━━━ Material for this exercise ━━━

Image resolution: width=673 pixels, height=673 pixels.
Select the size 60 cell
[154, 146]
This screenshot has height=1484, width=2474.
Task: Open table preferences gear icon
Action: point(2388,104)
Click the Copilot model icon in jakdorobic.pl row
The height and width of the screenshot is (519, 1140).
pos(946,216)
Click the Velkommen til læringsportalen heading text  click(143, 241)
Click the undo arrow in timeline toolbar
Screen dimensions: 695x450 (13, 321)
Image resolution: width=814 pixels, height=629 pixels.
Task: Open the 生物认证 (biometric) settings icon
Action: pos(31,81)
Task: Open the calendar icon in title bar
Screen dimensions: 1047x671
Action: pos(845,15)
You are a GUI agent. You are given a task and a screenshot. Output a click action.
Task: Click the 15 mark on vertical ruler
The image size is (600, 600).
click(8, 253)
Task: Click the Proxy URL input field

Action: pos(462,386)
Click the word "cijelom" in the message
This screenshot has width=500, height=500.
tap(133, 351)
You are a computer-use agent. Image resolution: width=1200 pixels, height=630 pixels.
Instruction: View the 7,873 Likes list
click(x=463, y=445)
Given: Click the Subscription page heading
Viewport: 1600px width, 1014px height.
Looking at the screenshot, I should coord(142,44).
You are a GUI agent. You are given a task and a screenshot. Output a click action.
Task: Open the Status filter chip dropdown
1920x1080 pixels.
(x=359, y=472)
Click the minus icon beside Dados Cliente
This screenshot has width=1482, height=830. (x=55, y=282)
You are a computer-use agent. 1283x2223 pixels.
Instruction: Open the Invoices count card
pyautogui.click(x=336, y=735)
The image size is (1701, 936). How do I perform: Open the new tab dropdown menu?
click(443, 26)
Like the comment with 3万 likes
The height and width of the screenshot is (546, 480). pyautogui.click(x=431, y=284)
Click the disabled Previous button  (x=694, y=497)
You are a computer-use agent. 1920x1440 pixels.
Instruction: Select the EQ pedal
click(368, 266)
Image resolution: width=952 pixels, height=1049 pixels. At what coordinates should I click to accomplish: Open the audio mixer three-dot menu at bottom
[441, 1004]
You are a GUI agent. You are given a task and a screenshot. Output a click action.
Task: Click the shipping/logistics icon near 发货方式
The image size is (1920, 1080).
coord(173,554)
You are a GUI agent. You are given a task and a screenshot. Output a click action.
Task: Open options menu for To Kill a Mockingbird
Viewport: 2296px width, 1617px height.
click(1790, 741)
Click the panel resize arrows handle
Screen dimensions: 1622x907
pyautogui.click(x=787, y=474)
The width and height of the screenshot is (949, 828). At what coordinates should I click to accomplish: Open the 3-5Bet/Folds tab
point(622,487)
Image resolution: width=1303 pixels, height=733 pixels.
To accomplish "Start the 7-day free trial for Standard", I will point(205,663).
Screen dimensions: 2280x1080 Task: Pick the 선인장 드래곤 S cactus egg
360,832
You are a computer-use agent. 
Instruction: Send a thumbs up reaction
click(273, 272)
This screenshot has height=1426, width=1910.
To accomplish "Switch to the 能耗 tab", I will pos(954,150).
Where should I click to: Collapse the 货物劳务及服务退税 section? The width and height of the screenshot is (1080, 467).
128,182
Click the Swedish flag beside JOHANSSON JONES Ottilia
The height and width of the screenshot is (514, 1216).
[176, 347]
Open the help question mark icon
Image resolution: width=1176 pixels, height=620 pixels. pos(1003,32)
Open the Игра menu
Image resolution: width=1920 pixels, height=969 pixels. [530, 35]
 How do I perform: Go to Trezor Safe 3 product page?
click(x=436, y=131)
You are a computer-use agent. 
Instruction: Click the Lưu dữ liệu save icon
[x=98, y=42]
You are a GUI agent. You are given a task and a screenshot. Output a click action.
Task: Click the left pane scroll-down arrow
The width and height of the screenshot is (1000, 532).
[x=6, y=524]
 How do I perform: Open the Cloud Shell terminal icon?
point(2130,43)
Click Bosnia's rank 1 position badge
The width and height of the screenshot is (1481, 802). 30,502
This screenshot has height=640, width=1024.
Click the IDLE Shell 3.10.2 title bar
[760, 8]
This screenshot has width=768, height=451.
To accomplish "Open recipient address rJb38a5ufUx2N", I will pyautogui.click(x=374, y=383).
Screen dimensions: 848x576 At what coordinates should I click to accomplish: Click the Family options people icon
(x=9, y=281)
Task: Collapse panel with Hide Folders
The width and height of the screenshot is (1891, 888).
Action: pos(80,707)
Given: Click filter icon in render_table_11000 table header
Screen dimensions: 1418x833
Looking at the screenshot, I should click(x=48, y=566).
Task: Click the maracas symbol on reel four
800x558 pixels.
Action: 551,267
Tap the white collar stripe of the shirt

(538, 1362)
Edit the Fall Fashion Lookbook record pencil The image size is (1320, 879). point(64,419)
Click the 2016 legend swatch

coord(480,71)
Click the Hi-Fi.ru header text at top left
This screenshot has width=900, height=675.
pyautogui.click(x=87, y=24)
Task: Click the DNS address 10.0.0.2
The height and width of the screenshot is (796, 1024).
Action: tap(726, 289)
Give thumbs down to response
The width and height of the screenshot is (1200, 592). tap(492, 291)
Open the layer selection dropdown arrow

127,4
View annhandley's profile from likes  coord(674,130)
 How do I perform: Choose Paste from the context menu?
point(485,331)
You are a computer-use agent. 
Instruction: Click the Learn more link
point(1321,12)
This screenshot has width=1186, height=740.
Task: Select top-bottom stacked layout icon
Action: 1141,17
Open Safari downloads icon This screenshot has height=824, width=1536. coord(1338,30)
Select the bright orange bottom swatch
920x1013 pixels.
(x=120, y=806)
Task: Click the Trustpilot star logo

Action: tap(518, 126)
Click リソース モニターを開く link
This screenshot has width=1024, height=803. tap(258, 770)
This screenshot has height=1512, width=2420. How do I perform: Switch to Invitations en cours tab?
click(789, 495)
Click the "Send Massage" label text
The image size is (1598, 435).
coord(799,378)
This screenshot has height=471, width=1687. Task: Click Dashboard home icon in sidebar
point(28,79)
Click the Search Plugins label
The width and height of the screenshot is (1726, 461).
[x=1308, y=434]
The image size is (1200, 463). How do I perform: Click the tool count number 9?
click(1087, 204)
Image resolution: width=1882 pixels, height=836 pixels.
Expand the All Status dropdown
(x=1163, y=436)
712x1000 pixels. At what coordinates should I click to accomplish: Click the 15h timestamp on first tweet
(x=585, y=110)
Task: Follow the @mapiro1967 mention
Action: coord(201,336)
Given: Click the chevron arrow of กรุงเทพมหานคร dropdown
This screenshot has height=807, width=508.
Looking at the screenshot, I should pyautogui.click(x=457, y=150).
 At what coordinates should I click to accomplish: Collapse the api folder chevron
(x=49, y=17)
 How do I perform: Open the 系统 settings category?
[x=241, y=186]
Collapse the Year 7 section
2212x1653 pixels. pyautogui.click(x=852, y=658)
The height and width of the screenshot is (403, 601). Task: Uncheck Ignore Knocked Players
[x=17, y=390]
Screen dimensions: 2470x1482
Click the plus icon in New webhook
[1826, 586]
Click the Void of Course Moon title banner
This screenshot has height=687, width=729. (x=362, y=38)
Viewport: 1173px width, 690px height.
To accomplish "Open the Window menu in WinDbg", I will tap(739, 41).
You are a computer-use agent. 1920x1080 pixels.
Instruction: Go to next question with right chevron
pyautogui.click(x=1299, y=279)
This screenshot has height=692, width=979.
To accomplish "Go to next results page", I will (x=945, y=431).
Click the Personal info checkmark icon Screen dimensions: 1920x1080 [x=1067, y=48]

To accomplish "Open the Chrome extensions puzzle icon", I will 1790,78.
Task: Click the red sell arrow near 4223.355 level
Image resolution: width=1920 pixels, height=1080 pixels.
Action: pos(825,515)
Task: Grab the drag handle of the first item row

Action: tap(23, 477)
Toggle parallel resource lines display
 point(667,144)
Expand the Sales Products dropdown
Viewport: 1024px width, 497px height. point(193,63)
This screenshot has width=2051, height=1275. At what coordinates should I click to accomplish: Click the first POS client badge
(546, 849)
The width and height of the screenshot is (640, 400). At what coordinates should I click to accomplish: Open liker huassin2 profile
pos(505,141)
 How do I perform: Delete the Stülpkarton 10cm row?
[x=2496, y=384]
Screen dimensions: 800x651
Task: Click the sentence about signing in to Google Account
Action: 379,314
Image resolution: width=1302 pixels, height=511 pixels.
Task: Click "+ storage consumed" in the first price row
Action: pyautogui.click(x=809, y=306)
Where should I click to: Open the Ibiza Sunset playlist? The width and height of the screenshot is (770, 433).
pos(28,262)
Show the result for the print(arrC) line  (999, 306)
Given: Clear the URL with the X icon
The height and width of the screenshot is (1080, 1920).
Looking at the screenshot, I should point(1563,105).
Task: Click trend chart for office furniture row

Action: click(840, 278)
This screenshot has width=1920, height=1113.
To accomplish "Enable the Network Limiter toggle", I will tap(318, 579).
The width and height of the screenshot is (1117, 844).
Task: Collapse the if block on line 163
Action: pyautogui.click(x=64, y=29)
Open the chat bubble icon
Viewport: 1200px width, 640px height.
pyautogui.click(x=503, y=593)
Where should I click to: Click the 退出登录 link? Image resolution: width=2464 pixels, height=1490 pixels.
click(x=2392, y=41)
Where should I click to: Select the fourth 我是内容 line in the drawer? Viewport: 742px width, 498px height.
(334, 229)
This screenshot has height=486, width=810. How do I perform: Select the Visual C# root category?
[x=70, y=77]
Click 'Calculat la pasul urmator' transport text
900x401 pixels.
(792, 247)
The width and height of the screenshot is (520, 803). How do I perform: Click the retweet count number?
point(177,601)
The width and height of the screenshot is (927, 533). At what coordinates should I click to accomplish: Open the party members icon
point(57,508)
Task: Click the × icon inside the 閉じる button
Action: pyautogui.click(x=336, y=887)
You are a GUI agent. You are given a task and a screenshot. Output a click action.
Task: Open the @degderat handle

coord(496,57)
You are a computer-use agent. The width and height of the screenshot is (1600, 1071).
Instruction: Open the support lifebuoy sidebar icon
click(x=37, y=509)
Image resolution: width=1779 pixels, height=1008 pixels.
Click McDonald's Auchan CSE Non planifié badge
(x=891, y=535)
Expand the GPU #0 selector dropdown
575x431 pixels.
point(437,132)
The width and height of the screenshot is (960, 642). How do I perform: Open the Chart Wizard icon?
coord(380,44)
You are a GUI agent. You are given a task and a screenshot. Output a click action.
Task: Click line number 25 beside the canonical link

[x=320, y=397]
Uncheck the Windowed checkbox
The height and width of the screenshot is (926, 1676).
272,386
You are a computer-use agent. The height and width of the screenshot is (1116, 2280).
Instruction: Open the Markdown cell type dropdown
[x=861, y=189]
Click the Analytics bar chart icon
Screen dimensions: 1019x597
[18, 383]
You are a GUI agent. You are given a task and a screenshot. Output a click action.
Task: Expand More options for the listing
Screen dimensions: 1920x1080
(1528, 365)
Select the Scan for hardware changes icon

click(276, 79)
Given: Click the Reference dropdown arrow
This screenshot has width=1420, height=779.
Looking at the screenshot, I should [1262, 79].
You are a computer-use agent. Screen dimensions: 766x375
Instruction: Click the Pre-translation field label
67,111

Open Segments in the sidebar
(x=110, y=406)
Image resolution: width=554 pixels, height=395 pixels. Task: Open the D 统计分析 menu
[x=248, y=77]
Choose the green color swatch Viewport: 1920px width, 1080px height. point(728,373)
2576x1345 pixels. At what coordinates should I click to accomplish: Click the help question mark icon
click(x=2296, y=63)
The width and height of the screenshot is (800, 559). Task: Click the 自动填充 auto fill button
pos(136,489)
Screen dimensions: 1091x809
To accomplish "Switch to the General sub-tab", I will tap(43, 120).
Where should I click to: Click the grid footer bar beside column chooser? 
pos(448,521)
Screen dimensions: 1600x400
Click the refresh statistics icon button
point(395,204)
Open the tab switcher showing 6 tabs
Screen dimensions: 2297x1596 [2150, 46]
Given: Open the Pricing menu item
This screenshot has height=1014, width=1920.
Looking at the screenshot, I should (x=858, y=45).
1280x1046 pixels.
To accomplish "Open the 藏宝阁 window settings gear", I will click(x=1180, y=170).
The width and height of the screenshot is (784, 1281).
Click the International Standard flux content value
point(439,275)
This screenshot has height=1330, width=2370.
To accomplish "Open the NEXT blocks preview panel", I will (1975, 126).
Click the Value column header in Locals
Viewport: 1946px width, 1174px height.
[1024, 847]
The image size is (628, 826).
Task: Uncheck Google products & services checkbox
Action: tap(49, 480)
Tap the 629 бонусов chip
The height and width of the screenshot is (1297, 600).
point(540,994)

━━━

Your instructions — Copy the rows above exactly, from the line containing "This screenshot has height=1330, width=2370." through the end of the rows, including both the first and last lines.

Solution for this exercise —
This screenshot has height=1330, width=2370.
To accomplish "Open the NEXT blocks preview panel", I will (1975, 126).
Click the Value column header in Locals
Viewport: 1946px width, 1174px height.
[1024, 847]
The image size is (628, 826).
Task: Uncheck Google products & services checkbox
Action: tap(49, 480)
Tap the 629 бонусов chip
The height and width of the screenshot is (1297, 600).
point(540,994)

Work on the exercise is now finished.